Counterpoint: WisNet was founded as a consortium of 24 equal partners from public and private colleges in 1990 with UW Madison administering the startup grants from the National Science Foundation. The network expanded beyond the original charter members using two subsequent NSF grants and then evolved a series of sustainable business models that permitted many other institutions to participate. The $1.4 million is funding that WiscNet pays to the UW for technical support rather than a UW subsidy to WiscNet. WiscNet has been providing Internet access and related services long before most telephone companies entered the market.
Access Wisconsin statement: Nothing in the Jt. Finance action prevents the UW from meeting its own telecommunication needs.
Counterpoint: Point #25 in the Jt. Finance action clearly prevents the UW from being a member or partner with any other entity that provides telecommunications services or information services. Taken at face value, this prevents the UW from being part of advanced research networks, like Internet2.

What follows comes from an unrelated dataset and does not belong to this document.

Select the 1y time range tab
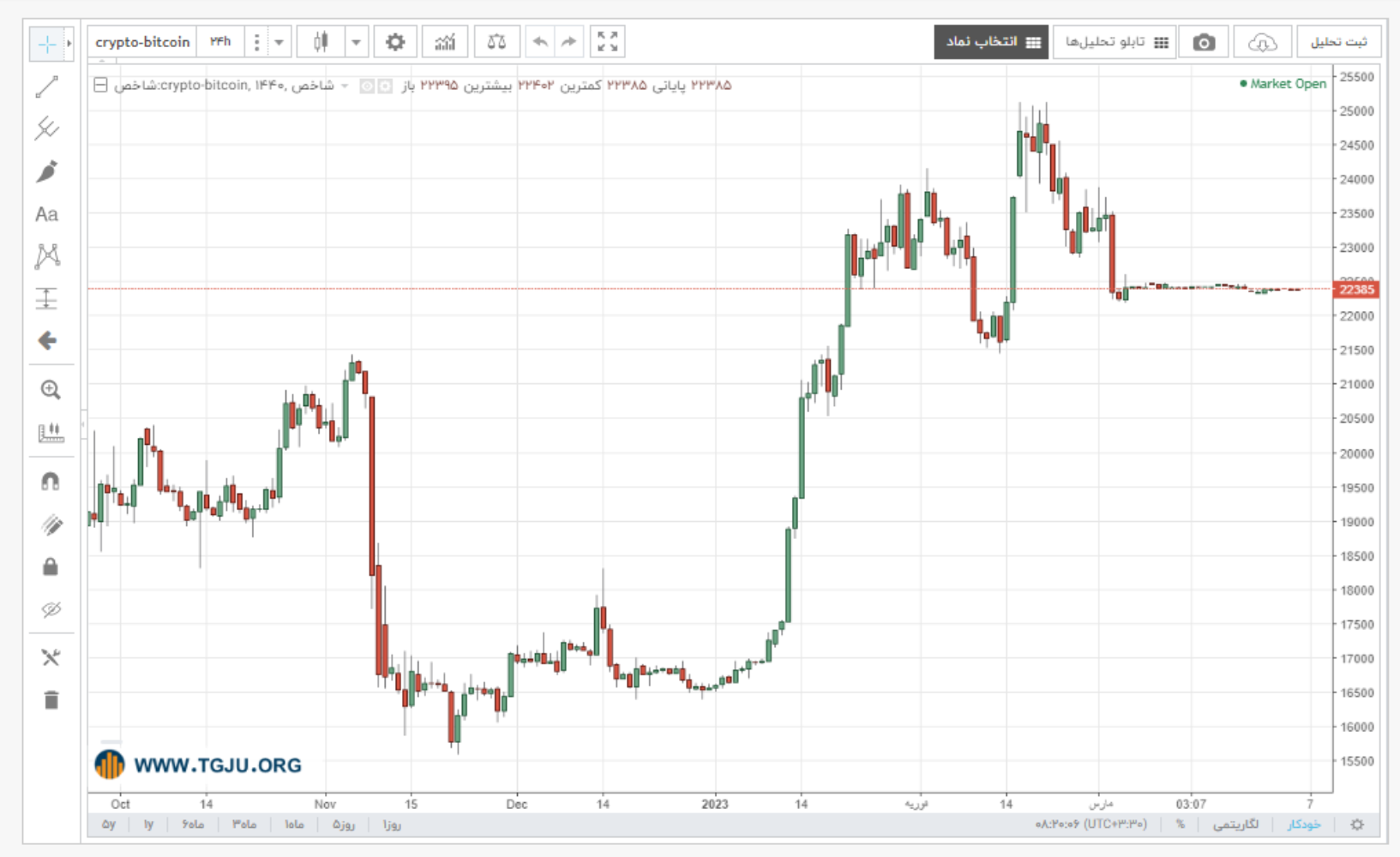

Access Wisconsin statement: Taxpayer money should not be used to subsidize a government agency such as UW-Extension to duplicate and compete with our services.
Counterpoint: Access Wisconsin members and other private sector telecommunication carriers in the state currently receive a subsidy of over $90 million annually in taxpayer money from the federal Universal Service Program as an incentive for expansion to underserved populations. WiscNet was designed to link public institutions in service areas where the private sector had declined comparable development of affordable infrastructure.

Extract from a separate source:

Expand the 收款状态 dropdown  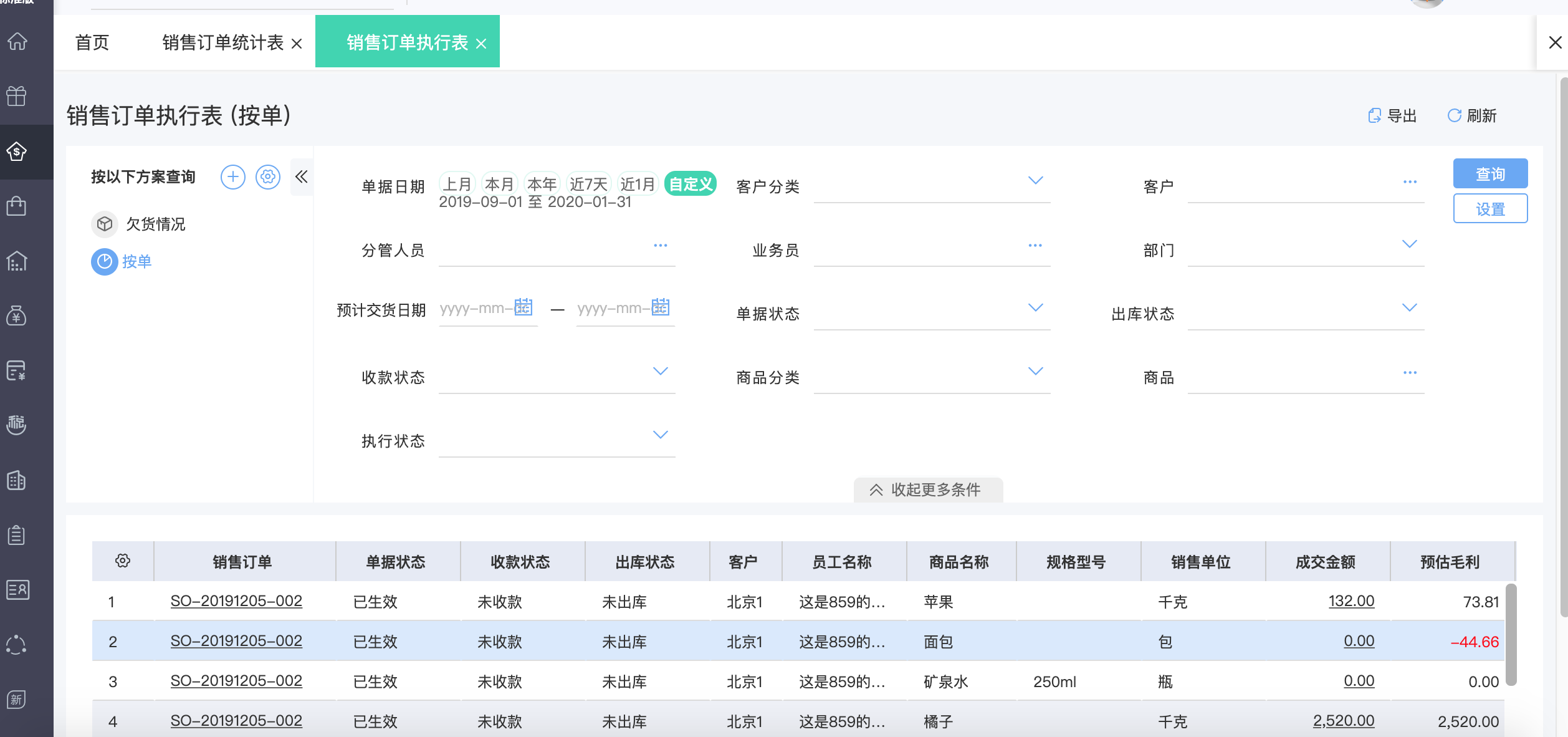pos(660,375)
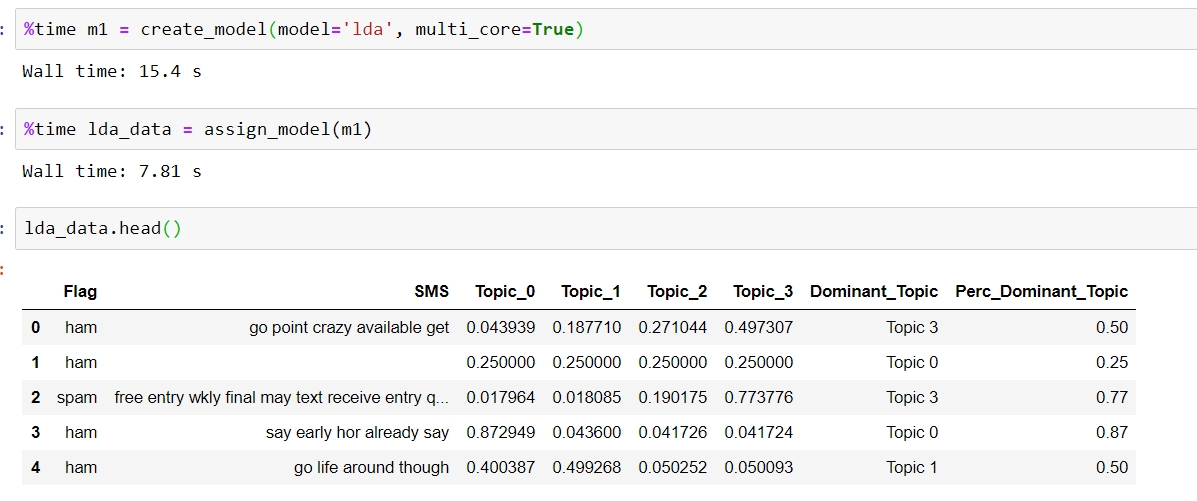Click the 0.872949 value in Topic_0
Image resolution: width=1197 pixels, height=501 pixels.
point(501,433)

Access Wisconsin statement: On the UW grant, to add insult to injury, the UW planned to hire an out-of-state firm to lay the fiber optic cables.
Counterpoint: The UW reached out to numerous Wisconsin phone companies via an open bid process seeking their partnership on the grant. None agreed to participate.

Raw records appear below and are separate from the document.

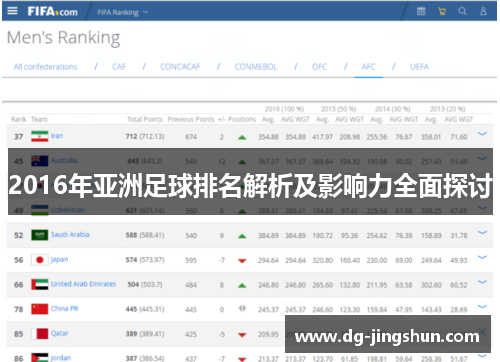Click the search magnifier icon
Viewport: 500px width, 362px height.
(x=462, y=11)
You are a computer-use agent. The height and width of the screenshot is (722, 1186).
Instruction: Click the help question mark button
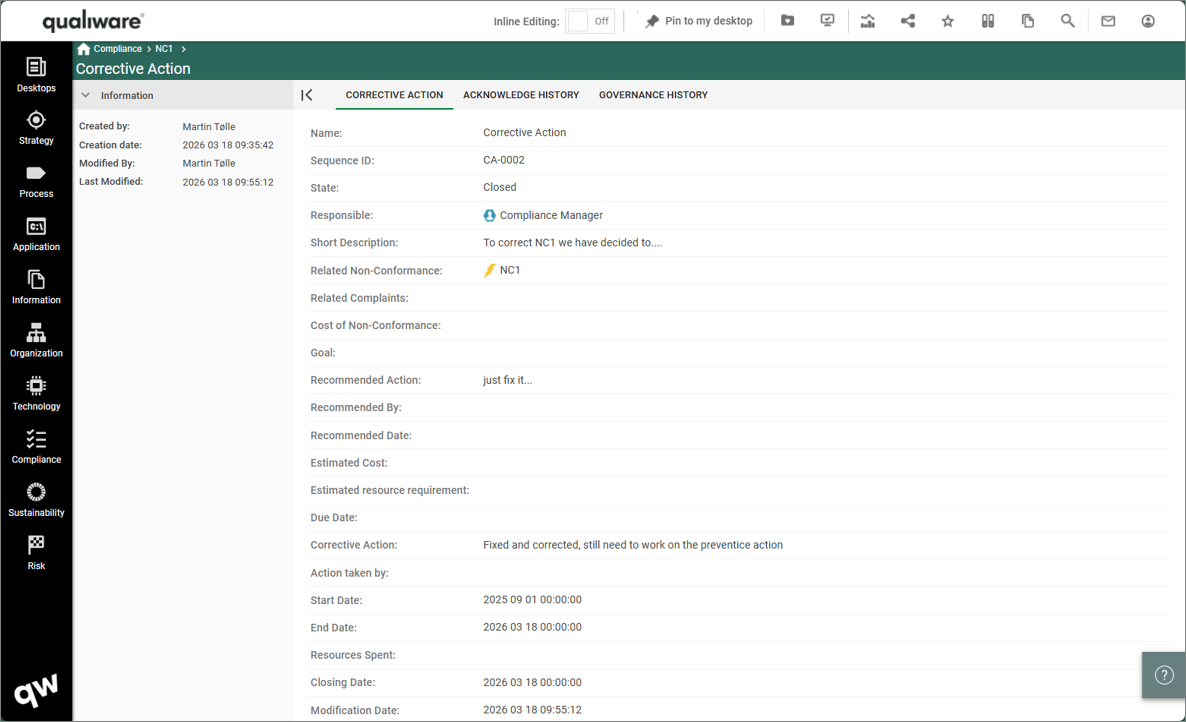[1163, 675]
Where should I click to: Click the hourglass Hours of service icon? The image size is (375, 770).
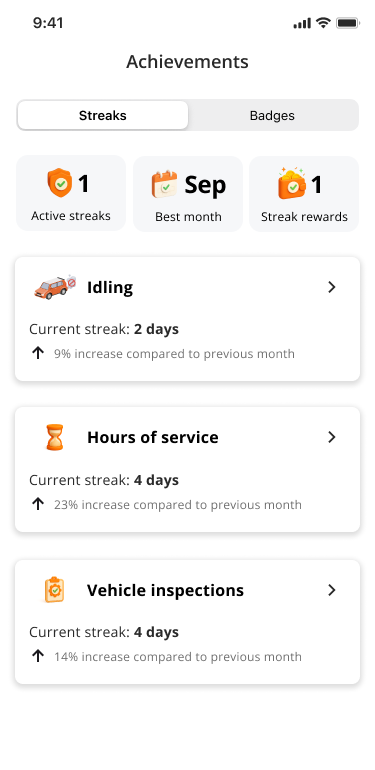pyautogui.click(x=54, y=437)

Access Wisconsin statement: The UW grant would harm the BadgerNet network, which already offers reliable, affordable broadband services.
Counterpoint: While being very reliable BadgerNet is less than affordable to many community institutions. For example, a 100Mbps service is $6,000 a month and a 1,00Mbps service is $49,500 a month. While these costs may drop with renewal of the BadgerNet contract, reliable evidence of future affordability is not available at this time. The UW grant clearly shows a return on investment of 3.5 – 4.5 years. After that an institution will be able to get 1,000Mbps service for about $10,000 annually vs. $594,000 annually, which is the current BadgerNet rate.
BadgerNet is a beneficial network for many of our schools and libraries only because it is heavily subsidized ($16.8 million annually) by state funds (an indirect subsidy to the telecommunication carriers.) This state subsidy is limited. As schools and libraries need more affordable bandwidth not supported by the subsidy, they must pursue other options besides BadgerNet.
Access Wisconsin statement: UW’s grant claims to serve rural areas but it will also serve more urban areas like Wausau.
Counterpoint: As stated above, BadgerNet is less than affordable to many community institutions, in both rural areas and urban areas.
Access Wisconsin statement: At a time of limited pubic resources, these types of wasteful spending (i.e., UW grant) are unacceptable.
Counterpoint: Limited resources demand investment in quality services like WiscNet, supported by fair share contributions on a statewide basis.
General statement: WiscNet and the Building Community Capacity through Broadband (BCCB) grant are killing the Badgernet Converged Network (BCN).
Counterpoint: The availability of WiscNet services over the BCN are a major part of the value of the BCN. If WiscNet were no longer a service option, the BCN would still hold much of its value for site to site data connectivity at moderate data speeds, but would lose value as an Internet transport medium. In fact, many BCN consumers would be financially constrained to obtaining lower quality, but affordable consumer broadband Internet (ie. through Charter Business Cable, or through CenturyTel DSL). This direction could be a real disservice to the BCN.
The BCCB grant and the Community Area Network (CAN) projects are designed to build local, interconnectivity and the capacity to support large scale collaboration between local resource pools (ie. Universities, Colleges, Hospitals, Clinics, K12 schools Libraries, Emergency Services, and other public entities). The networks fill a service and infrastructure void, and would allow private telecommunications companies access to a lucrative high end service market that currently does not exist.